Often the evidence submitted as proof of sedition is ludicrously thin, even farcical. Tens of thousands have been detained as FETÖ members because they downloaded ByLock, a shoddy encrypted messaging app allegedly developed by Gülen’s followers to communicate. Officials have said they have a list of more than 100,000 FETÖ ByLock users and they expect to track down each one.

Others have been indicted because they possessed a U.S. one dollar bill—allegedly blessed and then gifted to them by Gülen as a secret communication to his followers. One can even be a “crypto-FETÖ”—hiding one’s membership in the group by being too supportive of Erdoğan.

To many of Erdoğan’s critics in Turkey, the prosecutions are a selective witch-hunt, one that ignores those with far stronger links to Gülen. Former President Abdullah Gül visited Gülen in Pennsylvania in 2000, and Erdoğan authorized former Prime Minister Ahmet Davutoğlu to do the same in 2013. Indeed Erdoğan himself has far closer ties to Gülen than do many of the cleric’s supposed conspirators: in 1995, Erdoğan heaped praise on Gülen while seated next to him at the wedding of one of Turkey’s most celebrated football players, Hakan Şükür. Şükür is now being tried in absentia for being a FETÖ member.

Punishment has become a farcical national obsession, with husbands proudly turning in wives, and parents denouncing their children on national television.

Erdoğan’s narrative of the coup and the threat from FETÖ has not been limited to his own country’s borders. In November, he was given a warm welcome in Pakistan. At a speech before a joint session of Parliament he took the opportunity to extend what he called a warning to “all our friends,” saying it was necessary to dismantle the “evil network” that was FETÖ, and that “the terrorist organization is a threat to the security and public order of Pakistan.” He then thanked Pakistan for ordering the deportation of around 400 Turkish nationals allegedly linked to Gülen. Turkey has asked for the extradition of at least 118 suspects residing in 41 countries. A host of government departments, including the Turkish Presidency of Religious Affairs, have invited counterparts from other countries to conferences in Istanbul to explain the dangers of FETÖ.

For all its international bravado, Erdoğan’s regime faces a mounting challenge at home. When Turks voted on April 16 in a constitutional referendum to expand presidential powers, the measures passed by only a slight margin. Despite being conducted under a state of emergency, with police arresting hundreds of activists trying to campaign against Erdoğan, the referendum showed that at least 49 percent of the country’s voters did not welcome the idea of handing Erdoğan more power. Members of Erdoğan’s own party voted against his constitutional proposal, and prominent Islamist parties, such as the small but influential Saadet Party, also campaigned against it.

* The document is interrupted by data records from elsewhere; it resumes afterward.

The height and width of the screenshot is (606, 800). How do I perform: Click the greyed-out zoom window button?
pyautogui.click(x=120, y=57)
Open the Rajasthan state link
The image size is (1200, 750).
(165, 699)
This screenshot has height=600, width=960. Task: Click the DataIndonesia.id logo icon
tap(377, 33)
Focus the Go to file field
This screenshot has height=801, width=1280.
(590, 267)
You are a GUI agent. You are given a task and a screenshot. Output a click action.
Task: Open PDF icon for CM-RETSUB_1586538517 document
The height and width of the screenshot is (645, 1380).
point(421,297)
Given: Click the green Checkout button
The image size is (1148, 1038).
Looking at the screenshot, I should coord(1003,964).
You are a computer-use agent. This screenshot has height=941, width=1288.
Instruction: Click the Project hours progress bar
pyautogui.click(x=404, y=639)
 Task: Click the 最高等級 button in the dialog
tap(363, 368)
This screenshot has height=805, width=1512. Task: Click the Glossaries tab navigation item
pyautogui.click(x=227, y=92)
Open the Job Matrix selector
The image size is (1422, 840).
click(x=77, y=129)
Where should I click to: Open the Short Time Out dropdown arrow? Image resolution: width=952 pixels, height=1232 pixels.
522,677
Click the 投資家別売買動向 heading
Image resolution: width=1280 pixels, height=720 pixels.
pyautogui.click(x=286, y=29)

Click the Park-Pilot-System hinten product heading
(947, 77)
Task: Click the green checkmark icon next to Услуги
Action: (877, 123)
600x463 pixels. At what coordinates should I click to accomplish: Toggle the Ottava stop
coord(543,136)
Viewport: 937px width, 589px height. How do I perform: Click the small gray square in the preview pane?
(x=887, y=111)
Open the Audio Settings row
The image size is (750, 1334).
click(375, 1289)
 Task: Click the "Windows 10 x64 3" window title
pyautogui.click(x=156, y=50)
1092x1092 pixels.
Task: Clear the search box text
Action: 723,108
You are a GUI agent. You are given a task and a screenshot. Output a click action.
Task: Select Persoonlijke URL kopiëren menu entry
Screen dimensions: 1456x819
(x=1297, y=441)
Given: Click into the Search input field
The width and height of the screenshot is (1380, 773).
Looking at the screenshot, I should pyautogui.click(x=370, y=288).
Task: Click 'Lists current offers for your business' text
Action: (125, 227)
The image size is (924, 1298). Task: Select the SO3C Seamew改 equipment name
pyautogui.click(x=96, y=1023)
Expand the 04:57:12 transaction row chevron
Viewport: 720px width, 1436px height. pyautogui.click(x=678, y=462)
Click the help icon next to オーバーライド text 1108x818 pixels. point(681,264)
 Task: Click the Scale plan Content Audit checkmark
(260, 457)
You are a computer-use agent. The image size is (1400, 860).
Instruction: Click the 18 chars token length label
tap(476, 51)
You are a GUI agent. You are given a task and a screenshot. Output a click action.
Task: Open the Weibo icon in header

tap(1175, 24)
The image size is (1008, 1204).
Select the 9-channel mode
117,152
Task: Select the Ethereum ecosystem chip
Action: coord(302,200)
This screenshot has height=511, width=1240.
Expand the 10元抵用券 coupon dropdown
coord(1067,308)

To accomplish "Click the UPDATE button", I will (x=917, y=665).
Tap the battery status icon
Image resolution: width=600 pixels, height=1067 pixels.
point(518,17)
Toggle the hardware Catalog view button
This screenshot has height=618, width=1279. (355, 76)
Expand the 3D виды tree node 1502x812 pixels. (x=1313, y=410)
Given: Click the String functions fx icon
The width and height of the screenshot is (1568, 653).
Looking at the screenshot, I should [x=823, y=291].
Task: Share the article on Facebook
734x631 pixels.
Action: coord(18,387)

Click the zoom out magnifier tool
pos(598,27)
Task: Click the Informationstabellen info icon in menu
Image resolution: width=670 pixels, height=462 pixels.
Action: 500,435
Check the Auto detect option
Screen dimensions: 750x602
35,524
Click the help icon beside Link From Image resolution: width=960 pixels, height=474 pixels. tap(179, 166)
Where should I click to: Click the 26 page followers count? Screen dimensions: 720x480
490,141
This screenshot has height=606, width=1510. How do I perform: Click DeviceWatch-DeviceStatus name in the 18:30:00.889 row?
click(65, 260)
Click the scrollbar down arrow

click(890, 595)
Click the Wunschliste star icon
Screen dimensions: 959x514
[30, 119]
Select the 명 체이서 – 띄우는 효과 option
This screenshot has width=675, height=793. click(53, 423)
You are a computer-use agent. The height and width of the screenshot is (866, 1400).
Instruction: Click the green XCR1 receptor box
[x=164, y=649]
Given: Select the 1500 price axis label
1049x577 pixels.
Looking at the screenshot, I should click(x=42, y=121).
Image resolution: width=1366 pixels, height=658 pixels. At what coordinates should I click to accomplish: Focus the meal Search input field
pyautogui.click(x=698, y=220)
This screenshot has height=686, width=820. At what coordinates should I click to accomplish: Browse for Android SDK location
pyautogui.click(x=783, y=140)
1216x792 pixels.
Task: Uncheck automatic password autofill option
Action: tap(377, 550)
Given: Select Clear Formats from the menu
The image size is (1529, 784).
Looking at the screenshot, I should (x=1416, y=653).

Last month Kemal Kılıçdaroğlu, the head of the secular Republican People’s Party, the largest opposition party in Turkey, led a 280-mile march from Ankara to Istanbul, timed to arrive in Istanbul just two days before the anniversary of the July 15 coup attempt. Along the route he met with dissident Islamists and members of the third largest opposition party, the pro-Kurdish Peoples’ Democratic Party, which faces political eradication over terrorism charges.

On the anniversary of the coup attempt, Kılıçdaroğlu and his party largely boycotted the grand memorial rallies organized by the government. Kılıçdaroğlu, whom Erdoğan once thanked for helping present a unified political front against the attempted coup, now refers to a “civilian coup,” which he says was perpetrated on July 20, when the state of emergency was first imposed in Turkey.

On July 15, 2017, Kılıçdaroğlu wrote in an op-ed that the failed coup “could have been the start of a new and democratic era in Turkey. Instead, in the year since, Turkish democracy has given way to a near-dictatorial regime.”